Purpose
The purpose of this post is to explain how to monitor Database Performance with Prometheus and Grafana.
Connection Pooling & Thread Pools
The docs of doobie, the Functional Programming JDBC Access Library used nearly ubiquitously at Banno, offers a helpful explanation of
Connection Pooling and Thread Pools: https://tpolecat.github.io/doobie/docs/14-Managing-Connections.html#about-transactors.

Collecting Metrics via Prometheus
Code
def createDeviceRegistrationRepositoryConfig[F[_]: ContextShift](
...,
cr: CollectorRegistry,
...
hikariConfig <- Stream.eval(
F.delay {
val c = new HikariConfig()
c.setDriverClassName(connection.dbDriver)

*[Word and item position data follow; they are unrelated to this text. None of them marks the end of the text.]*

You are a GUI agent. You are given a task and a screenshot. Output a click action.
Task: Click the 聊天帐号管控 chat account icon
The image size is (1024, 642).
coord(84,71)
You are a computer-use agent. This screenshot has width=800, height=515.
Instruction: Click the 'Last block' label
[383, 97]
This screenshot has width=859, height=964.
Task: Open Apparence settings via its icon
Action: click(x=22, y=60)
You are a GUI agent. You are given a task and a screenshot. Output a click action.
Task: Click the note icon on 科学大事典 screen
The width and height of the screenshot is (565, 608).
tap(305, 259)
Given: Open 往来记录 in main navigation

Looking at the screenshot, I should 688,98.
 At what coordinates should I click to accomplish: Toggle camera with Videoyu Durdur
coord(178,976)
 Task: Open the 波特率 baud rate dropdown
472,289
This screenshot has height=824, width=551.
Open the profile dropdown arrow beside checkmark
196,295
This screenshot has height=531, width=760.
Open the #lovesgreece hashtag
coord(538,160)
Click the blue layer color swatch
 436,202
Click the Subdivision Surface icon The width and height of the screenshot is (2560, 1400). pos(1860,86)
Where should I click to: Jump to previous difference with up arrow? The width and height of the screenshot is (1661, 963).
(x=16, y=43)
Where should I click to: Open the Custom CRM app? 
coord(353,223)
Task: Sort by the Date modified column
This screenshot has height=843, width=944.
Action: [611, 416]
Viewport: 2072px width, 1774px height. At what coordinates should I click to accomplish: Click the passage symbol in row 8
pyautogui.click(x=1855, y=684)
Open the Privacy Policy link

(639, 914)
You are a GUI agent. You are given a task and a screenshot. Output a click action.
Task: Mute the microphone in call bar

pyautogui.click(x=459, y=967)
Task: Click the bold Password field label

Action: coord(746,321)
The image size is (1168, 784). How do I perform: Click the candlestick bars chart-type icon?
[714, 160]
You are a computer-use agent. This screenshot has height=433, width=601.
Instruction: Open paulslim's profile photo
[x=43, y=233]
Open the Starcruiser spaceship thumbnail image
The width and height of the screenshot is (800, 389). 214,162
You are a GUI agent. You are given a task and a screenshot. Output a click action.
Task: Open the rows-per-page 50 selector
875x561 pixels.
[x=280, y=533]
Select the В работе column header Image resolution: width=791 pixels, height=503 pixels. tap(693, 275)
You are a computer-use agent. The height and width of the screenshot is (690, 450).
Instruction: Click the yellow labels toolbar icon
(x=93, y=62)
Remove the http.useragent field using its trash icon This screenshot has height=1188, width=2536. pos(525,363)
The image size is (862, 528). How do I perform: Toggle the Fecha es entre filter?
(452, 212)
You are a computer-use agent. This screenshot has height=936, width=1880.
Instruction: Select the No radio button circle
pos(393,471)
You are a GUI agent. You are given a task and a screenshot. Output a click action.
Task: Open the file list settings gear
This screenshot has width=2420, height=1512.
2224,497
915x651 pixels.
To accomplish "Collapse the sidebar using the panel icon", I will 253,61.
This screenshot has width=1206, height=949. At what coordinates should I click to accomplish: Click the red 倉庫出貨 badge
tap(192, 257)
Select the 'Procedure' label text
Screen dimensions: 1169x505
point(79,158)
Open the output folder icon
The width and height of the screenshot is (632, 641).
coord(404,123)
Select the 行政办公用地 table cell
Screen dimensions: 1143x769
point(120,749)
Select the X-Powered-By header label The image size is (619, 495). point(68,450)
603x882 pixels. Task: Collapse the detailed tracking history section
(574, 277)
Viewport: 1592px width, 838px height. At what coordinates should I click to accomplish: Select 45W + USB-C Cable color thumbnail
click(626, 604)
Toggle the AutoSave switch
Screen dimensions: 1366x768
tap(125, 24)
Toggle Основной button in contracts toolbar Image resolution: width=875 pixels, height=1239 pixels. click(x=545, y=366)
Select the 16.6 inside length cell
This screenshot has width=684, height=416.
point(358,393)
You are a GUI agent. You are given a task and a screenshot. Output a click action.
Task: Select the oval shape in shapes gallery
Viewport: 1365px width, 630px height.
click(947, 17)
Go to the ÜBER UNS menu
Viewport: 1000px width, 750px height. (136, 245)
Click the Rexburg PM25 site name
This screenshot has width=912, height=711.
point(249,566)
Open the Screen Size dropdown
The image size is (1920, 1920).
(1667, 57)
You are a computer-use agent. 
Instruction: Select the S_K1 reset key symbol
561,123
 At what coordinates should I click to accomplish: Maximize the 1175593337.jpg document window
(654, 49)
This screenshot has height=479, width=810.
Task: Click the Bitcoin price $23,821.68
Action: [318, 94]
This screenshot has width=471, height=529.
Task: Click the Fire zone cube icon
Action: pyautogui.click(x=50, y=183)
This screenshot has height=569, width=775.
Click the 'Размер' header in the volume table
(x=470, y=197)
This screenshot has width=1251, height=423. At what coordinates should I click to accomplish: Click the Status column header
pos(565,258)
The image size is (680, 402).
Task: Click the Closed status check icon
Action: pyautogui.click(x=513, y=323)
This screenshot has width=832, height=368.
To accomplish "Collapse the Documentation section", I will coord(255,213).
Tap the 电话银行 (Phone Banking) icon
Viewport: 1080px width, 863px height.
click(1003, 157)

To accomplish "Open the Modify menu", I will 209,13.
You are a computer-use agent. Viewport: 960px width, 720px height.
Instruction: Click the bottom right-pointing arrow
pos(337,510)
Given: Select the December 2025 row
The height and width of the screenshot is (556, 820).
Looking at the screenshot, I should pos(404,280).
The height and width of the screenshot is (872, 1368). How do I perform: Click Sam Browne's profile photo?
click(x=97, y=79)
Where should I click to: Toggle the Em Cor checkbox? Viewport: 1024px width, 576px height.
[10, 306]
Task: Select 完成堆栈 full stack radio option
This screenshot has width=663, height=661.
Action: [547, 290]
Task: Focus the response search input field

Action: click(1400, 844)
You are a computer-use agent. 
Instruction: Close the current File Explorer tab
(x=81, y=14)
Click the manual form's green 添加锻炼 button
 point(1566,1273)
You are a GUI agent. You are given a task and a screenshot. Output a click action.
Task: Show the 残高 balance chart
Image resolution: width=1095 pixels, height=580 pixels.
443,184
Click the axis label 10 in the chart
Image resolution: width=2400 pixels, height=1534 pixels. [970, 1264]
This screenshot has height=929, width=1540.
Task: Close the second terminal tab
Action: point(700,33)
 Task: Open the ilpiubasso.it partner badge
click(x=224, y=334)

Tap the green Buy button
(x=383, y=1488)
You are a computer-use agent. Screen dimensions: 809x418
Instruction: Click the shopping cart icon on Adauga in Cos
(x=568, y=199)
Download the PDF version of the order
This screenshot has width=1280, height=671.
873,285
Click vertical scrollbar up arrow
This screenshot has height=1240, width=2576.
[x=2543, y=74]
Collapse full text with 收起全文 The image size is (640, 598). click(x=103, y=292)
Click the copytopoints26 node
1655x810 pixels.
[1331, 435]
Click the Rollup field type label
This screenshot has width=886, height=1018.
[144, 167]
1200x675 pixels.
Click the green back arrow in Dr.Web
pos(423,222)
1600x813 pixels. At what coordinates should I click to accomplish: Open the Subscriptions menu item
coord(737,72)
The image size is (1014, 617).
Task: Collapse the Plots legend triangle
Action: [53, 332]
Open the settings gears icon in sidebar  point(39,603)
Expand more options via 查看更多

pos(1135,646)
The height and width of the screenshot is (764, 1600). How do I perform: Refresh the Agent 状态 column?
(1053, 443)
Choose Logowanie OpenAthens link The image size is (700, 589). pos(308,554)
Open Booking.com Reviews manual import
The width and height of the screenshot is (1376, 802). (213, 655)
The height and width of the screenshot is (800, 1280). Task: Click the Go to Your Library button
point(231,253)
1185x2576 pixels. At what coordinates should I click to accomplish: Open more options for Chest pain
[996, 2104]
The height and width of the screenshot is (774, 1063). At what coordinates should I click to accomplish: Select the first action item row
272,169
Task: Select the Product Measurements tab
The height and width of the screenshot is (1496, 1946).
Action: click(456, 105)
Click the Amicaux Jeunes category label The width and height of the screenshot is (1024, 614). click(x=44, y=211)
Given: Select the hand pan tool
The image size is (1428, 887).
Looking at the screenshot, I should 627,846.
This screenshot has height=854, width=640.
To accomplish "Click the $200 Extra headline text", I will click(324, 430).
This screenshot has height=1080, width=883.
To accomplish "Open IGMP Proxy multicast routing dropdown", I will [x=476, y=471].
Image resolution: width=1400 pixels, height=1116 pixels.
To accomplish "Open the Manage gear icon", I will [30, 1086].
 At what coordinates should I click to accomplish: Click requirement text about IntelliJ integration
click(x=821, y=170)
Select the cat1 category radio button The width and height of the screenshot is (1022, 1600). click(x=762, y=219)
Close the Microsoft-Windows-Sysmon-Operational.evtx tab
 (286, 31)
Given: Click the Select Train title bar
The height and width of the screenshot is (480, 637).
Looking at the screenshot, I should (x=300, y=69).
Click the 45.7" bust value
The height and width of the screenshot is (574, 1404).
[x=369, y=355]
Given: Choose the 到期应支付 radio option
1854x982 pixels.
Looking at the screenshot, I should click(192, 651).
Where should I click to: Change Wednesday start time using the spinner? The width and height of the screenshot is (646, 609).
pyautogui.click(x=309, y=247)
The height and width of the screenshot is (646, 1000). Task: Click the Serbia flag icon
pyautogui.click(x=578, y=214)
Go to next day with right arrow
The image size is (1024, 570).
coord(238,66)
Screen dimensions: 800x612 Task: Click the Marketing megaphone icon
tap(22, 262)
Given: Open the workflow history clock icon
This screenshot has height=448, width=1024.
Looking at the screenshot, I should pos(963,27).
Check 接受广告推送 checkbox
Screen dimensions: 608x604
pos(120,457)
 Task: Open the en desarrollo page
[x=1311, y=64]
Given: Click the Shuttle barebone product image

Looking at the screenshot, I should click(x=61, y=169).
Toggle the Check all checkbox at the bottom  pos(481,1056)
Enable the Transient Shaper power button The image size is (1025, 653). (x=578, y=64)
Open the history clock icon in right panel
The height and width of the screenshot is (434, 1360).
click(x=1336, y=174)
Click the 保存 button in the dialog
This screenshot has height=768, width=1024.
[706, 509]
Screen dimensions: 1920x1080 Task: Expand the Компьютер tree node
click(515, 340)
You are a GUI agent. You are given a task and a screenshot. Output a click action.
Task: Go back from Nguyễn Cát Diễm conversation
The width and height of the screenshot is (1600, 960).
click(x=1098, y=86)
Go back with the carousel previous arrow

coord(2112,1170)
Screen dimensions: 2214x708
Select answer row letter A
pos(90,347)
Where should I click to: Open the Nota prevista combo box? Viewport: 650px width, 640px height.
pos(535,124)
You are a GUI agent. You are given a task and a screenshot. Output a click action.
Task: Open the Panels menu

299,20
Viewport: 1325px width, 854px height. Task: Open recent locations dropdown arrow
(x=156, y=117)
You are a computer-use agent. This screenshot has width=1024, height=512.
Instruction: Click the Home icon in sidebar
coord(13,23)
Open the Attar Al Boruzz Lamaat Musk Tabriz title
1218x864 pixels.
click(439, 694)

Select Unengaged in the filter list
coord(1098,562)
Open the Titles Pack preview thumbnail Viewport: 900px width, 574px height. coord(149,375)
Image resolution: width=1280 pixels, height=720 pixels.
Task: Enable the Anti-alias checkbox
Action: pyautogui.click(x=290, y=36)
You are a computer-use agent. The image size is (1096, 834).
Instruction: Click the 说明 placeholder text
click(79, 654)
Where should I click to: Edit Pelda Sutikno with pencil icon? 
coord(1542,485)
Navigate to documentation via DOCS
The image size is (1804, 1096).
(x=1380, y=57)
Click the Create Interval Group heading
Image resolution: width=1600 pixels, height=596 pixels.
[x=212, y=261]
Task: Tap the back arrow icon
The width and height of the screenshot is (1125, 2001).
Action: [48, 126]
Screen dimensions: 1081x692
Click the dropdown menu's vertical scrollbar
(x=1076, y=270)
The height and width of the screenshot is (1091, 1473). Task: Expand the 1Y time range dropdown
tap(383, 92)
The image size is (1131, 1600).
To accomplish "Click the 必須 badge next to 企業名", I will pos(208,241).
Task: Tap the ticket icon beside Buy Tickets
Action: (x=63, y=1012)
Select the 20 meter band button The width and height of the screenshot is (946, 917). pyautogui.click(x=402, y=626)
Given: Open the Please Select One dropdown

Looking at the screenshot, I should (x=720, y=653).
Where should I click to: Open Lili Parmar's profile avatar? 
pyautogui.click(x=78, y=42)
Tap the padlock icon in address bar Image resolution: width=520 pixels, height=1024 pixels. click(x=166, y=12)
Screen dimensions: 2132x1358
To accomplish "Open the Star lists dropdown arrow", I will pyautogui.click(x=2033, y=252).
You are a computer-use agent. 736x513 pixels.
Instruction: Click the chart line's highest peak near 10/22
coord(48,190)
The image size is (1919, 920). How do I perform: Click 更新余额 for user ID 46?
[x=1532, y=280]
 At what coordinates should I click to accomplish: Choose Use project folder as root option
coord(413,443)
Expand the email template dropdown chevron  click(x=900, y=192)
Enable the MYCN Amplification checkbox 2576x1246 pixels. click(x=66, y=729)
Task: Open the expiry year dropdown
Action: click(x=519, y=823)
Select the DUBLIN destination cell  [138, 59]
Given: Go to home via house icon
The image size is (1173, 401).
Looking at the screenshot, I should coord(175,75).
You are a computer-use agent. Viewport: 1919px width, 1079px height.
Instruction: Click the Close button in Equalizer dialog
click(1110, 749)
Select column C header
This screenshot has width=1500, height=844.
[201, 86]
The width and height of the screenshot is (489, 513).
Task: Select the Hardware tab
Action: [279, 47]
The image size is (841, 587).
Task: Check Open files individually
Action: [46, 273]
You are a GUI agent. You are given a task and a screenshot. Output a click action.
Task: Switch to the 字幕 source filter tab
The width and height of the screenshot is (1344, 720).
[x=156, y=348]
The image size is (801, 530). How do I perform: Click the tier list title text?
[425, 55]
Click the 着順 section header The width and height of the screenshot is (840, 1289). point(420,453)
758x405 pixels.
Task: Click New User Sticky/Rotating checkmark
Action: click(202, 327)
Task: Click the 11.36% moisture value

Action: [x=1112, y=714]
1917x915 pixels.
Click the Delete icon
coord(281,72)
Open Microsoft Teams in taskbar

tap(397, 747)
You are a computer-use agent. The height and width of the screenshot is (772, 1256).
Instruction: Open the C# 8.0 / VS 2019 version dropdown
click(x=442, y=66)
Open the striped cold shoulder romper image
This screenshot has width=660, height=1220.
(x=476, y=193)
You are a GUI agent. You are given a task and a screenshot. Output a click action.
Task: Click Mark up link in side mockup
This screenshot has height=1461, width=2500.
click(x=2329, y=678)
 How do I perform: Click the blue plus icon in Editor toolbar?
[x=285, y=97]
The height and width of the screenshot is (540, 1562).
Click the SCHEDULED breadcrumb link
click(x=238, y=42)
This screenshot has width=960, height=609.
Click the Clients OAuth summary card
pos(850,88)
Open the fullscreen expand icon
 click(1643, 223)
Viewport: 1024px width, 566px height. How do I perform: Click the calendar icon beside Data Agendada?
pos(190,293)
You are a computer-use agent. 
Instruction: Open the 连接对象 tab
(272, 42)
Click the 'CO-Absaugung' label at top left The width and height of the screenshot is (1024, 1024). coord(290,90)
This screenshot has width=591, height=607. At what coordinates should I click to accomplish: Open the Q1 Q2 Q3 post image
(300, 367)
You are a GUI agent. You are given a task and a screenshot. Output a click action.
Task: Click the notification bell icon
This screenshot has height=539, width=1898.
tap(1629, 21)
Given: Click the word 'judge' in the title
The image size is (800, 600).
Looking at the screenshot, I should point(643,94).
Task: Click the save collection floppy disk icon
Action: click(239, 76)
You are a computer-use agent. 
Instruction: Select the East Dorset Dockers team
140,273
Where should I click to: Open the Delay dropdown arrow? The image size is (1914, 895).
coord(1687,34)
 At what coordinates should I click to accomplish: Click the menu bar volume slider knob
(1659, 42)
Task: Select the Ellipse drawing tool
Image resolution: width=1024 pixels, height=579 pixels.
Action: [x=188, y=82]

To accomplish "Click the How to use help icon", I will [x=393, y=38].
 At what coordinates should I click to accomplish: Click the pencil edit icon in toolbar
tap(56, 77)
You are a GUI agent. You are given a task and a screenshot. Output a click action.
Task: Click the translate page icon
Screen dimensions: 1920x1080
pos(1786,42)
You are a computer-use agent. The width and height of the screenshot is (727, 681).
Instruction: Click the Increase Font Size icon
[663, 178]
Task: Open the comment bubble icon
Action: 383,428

c.setJdbcUrl(connection.dbServer)
c.setUsername(creds.username)
c.setPassword(creds.password)
c.setMetricsTrackerFactory(new PrometheusMetricsTrackerFactory(cr)) // Writes metrics to the CollectorRegistry. Consequently, Prometheus can then
// scrape (collect) them for display in Grafana, alerting, etc.
c.setMinimumIdle(connection.minIdle) // Sets minimum idle connections
c.setMaximumPoolSize(connection.maximumPoolSize) // Sets max pool size
c
}
)
Collecting Metrics for > 1 Database in a Service
If you’re connecting to multiple different DBs from a single service, you’ll want to share a single PrometheusMetricsTrackerFactory instance between the two connection pools. Otherwise, you’ll likely run into exceptions in initializing the underlying metrics, and end up only recording metrics for one of the pools.
Full source - https://github.com/Banno/device-service/blob/1.180.0/src/main/scala/com/banno/device/Config.scala#L87-L137
Minimum Idle and Max Pool Size
https://github.com/brettwooldridge/HikariCP, the Java Connection Pooler that powers doobie’s Connection Pooler, notes:
Watch a video from the Oracle Real-world Performance group, and learn about why connection pools do not need to be sized as large as they often are. In fact, oversized connection pools have a clear and demonstrable negative impact on performance
Please watch that video for motivation and experimentation that shows the benefits of using a small pool size.
Hikari Prometheus Metrics
HikariCPCollector.java documents the following Gauges:
hikaricp_active_connections- Active connections, i.e. current number of active (in-use) connections in the poolhikaricp_idle_connections- Idle connectionshikaricp_pending_threads- Pending threads, i.e. awaiting connections from the pool.hikaricp_connections- The number of current connectionshikaricp_max_connections- Max connectionshikaricp_min_connections- Min connections
Note that hikaricp_max_connections and hikaricp_min_connections are static values, i.e. they’re set when
constructing the doobie Connection Manager (see above code).
There are also a few Summary metrics:
hikaricp_connection_acquired_nanos- Connection acquired time (ns), i.e. the amount of time threads calling.getConnection()spend waiting for a connection from the pool.hikaricp_connection_usage_millis- Connection usage (ms), i.e. the amount of time connections are used before being returned to the pool. Also known as the “out of pool” or “in-use” time.hikaricp_connection_creation_millis- Connection creation (ms), i.e. the amount of time required to create a new connection to the database.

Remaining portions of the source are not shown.